Rafael Gumucio, La inocencia del mal

Sin orgullo, nuestros pecados son humanos; con orgullo, se vuelven divinos, es decir, satánicos. Pasan de ser un exceso de vida a un intento de pasar sobre ella, tocar sin mancharse, gritar sin gritar, amar sin amar. Como el amigo de una amiga que, en plena riña con su esposa, lanzó por la ventana a su bebé recién nacido, quince metros para abajo; como el presidente del FMI que por cinco minutos de sexo antes de ir al aeropuerto destruyó su carrera; como los jóvenes borrachos que en una plaza de Chile le dibujaron esvásticas en la piel previamente meada al amigo homosexual que habían jurado cinco minutos antes proteger; como el caníbal alemán que alegó consentimiento mutuo mostrando a la corte la imagen de su víctima comiendo su propio pene flameado en Grand Marnier; o como el otro caníbal, esta vez japonés, que tranquilo y feliz da una entrevista acariciando un gato mecánico a pila que duerme la siesta sobre sus piernas. En todos ellos hay algo más que el simple deseo de comer, besar, matar, que las simples ganas de ejercer sus instintos hasta el límite. En todos ellos la rabia, el hambre, el sexo quisieron ser Dios, decidiendo la vida y la muerte de sus semejantes seguros de que nada ni nadie podía alcanzarlos.

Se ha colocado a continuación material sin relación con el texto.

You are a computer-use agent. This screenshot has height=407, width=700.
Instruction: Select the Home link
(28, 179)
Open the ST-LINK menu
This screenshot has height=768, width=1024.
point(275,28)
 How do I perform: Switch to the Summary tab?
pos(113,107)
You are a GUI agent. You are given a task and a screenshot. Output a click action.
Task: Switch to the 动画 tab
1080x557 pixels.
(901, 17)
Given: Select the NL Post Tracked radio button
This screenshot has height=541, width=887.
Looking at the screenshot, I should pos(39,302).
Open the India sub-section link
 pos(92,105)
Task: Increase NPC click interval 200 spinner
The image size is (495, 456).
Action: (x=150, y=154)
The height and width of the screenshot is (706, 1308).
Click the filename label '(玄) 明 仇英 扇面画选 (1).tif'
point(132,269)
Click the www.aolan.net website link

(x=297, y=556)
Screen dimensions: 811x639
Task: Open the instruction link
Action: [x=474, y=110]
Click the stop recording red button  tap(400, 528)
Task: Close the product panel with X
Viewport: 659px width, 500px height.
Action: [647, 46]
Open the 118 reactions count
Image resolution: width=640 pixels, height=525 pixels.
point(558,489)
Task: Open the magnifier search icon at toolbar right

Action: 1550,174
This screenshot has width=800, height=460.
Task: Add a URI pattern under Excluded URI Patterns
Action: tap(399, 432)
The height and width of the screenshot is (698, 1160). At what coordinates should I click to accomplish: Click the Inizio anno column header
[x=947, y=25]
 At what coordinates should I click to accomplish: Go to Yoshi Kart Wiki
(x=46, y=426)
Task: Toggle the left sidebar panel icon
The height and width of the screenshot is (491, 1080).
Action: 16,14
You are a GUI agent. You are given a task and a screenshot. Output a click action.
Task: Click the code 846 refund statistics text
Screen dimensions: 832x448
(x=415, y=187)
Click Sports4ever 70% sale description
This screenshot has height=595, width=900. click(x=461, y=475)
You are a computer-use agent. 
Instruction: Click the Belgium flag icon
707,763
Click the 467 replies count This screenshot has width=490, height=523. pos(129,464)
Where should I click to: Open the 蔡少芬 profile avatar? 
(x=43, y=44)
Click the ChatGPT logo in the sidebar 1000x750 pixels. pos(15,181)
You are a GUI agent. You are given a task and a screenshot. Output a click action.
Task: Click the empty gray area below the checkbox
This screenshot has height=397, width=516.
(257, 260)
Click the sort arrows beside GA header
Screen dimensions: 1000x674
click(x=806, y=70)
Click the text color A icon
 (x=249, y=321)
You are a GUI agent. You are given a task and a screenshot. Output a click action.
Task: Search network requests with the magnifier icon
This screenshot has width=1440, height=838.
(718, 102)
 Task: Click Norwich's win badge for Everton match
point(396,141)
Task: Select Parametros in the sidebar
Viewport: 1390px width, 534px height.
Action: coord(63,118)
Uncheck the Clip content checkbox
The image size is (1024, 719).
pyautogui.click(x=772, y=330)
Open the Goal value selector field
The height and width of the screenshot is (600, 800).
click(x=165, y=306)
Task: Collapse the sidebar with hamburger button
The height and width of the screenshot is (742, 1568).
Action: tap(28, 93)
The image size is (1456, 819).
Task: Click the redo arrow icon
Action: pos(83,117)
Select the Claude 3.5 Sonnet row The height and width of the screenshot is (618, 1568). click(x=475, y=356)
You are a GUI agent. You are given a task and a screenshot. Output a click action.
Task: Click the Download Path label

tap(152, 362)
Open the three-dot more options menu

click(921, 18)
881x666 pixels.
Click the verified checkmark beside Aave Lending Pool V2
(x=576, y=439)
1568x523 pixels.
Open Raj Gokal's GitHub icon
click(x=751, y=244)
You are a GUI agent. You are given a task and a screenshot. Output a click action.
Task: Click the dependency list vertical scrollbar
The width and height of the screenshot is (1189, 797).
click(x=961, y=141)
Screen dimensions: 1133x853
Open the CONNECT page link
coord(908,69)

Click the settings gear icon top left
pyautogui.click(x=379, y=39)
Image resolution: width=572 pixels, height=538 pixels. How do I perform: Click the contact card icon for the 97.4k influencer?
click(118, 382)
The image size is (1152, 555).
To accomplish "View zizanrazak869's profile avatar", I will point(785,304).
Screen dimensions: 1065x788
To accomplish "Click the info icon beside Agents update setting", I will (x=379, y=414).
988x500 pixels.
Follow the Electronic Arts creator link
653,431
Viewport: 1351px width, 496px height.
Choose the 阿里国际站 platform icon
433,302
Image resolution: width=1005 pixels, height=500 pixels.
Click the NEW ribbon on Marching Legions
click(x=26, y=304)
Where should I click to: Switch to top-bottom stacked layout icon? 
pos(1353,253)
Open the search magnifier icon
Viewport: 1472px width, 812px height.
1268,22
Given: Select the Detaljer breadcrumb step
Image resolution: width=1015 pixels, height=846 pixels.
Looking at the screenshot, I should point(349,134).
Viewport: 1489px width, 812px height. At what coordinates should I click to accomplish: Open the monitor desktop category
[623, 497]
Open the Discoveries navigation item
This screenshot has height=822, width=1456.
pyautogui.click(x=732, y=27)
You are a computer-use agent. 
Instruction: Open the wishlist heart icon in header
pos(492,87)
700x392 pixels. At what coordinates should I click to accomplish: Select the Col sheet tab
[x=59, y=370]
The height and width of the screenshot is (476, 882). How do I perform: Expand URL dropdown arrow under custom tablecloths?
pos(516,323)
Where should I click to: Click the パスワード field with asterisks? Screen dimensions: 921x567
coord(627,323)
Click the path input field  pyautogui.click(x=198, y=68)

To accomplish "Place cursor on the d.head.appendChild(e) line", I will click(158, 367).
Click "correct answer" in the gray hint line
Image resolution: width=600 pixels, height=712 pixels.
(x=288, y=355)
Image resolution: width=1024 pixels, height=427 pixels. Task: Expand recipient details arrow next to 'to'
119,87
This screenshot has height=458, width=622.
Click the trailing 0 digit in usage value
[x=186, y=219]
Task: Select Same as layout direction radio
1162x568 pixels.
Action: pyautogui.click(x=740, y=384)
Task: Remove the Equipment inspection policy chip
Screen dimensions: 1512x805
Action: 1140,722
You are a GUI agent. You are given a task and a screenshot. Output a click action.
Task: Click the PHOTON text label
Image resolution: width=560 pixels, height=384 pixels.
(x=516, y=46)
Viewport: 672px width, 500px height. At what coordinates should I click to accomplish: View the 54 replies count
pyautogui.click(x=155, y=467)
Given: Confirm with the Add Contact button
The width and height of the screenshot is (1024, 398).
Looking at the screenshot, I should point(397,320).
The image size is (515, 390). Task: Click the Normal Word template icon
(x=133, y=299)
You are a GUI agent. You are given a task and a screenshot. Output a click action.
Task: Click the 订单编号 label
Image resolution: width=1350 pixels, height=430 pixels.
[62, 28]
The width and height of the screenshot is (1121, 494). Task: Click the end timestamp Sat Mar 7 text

Es ese pecado sin fondo, es ese pecado infinito el que en la conversación más insubstancial o en el discurso más incendiario nos vemos obligados a alabar, cantar, subrayar sin pensar. Qué orgullo sentí cuando le dieron un diploma a mi hijo, qué orgullosos deben sentirse los brasileños de haber ganado tantas veces la Copa del Mundo, ¿cómo aceptas que te humille así esa tonta, no tienes orgullo acaso? Una victoria que alcanza de a poco su sinónimo, la soberbia: soberbio caballo con el que el soberbio general ganó soberbiamente la batalla. Ninguno de los otros seis pecados capitales ha conseguido semejante éxito: la lujuria, que por generaciones pareció liderar el club de los pecados por legalizar, cayó en manos del SIDA, descuartizada por los doctores, denunciada por la prensa. El matrimonio monógamo y para toda la vida, a punto de desaparecer cuando mis padres eran jóvenes, es hoy el más sentido reclamo de la comunidad homosexual. En plenos años ochenta, a Gordon Gekko, el protagonista de Wall Street de Oliver Stone, le costó toda una película decir en voz alta que la codicia tal vez era buena. Lo pagó con cárcel, traición y soledad. Lo abandonaron hasta sus socios más encarnizados, horrorizados por su franqueza innecesaria. La glotonería, que pareció reemplazar a la lujuria y la codicia cuando a éstas se les exigió dar explicaciones, recibe hoy el tratamiento de pandemia que antes recibieron la depresión (la antigua pereza) y la ira, en manos de los anger management.


Rafael Gumucio, La inocencia del mal, ilust. Roberto Rébora, Guadalajara, Ditoria Hormiga, 2012, Colección del Semáforo, 19.